La bandera, obediente a estos llamamientos, dobló su forma brillante y se acercó a ellos. Los hombres vacilaron indecisos por un momento, y luego, con un grito largo y aullido, el ruinoso regimiento avanzó y comenzó su nuevo viaje.

Por el campo se fue la masa corriendo. Fue un puñado de hombres salpicado en las caras del enemigo. Hacia él instantáneamente brotaron las lenguas amarillas. Ante ellos colgaba una gran cantidad de humo azul. Un fuerte golpe hizo que los oídos no tuvieran valor.
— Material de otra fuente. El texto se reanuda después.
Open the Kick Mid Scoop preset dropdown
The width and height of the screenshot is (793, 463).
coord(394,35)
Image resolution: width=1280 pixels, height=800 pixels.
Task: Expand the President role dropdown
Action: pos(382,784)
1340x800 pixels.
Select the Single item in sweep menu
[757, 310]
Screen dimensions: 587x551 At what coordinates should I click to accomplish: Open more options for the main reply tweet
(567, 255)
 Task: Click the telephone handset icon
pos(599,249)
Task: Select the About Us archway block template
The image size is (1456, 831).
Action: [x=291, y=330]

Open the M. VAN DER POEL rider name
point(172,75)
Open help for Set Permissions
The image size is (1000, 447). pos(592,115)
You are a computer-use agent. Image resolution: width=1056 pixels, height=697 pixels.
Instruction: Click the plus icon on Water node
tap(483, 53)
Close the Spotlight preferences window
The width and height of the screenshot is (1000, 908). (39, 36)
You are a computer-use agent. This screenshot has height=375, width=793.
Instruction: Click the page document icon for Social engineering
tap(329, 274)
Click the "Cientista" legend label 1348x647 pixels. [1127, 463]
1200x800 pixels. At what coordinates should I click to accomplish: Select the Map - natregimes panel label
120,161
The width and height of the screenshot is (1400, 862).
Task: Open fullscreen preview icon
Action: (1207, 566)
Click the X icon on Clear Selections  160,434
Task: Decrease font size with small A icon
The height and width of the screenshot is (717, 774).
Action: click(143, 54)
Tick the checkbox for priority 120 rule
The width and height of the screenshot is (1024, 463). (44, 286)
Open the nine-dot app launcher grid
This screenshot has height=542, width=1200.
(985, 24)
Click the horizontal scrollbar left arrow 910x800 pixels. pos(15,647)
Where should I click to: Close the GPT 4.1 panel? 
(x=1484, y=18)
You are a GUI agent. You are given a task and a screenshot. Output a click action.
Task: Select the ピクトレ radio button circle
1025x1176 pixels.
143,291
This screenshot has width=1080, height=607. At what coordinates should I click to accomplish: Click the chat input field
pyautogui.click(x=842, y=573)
El joven corrió como un loco para llegar al bosque antes de que una bala pudiera descubrirlo. Agachó la cabeza, como un jugador de fútbol. En su prisa, sus ojos casi se cerraron, y la escena fue un desenfoque salvaje. Saliva palpitante estaba en las comisuras de su boca.

Dentro de él, mientras se lanzaba hacia adelante, nació un amor, un cariño desesperado por esta bandera que estaba cerca de él. Fue una creación de belleza e invulnerabilidad. Era una diosa, radiante, que doblaba su forma con un gesto imperioso hacia él. Fue una mujer, roja y blanca, odiosa y cariñosa, que lo llamó con la voz de sus esperanzas. Como no podía sufrir ningún daño, lo dotó de poder. Se mantuvo cerca, como si pudiera salvar vidas, y un grito implorante salió de su mente.

En medio de la locura se dio cuenta de que el sargento de color se estremeció de repente, como si le hubieran golpeado con una porra. Vaciló y luego se quedó inmóvil, salvo por sus rodillas temblorosas. Hizo un resorte y un embrague en el poste. En el mismo instante, su amigo lo agarró por el otro lado. Lo tiraron bruscamente, robustos y furiosos, pero el sargento de color estaba muerto y el cadáver no renunciaba a su confianza. Por un momento hubo un encuentro sombrío. El muerto, balanceándose con la espalda encorvada, parecía estar tirando obstinadamente, de formas ridículas y horribles, por la posesión de la bandera.

Pasó en un instante. Arrancaron furiosamente la bandera del muerto y, cuando volvieron a girar, el cadáver se balanceó hacia adelante con la cabeza inclinada. Un brazo se balanceó hacia arriba, y la mano curva cayó con fuerte protesta sobre el hombro indiferente de su amigo.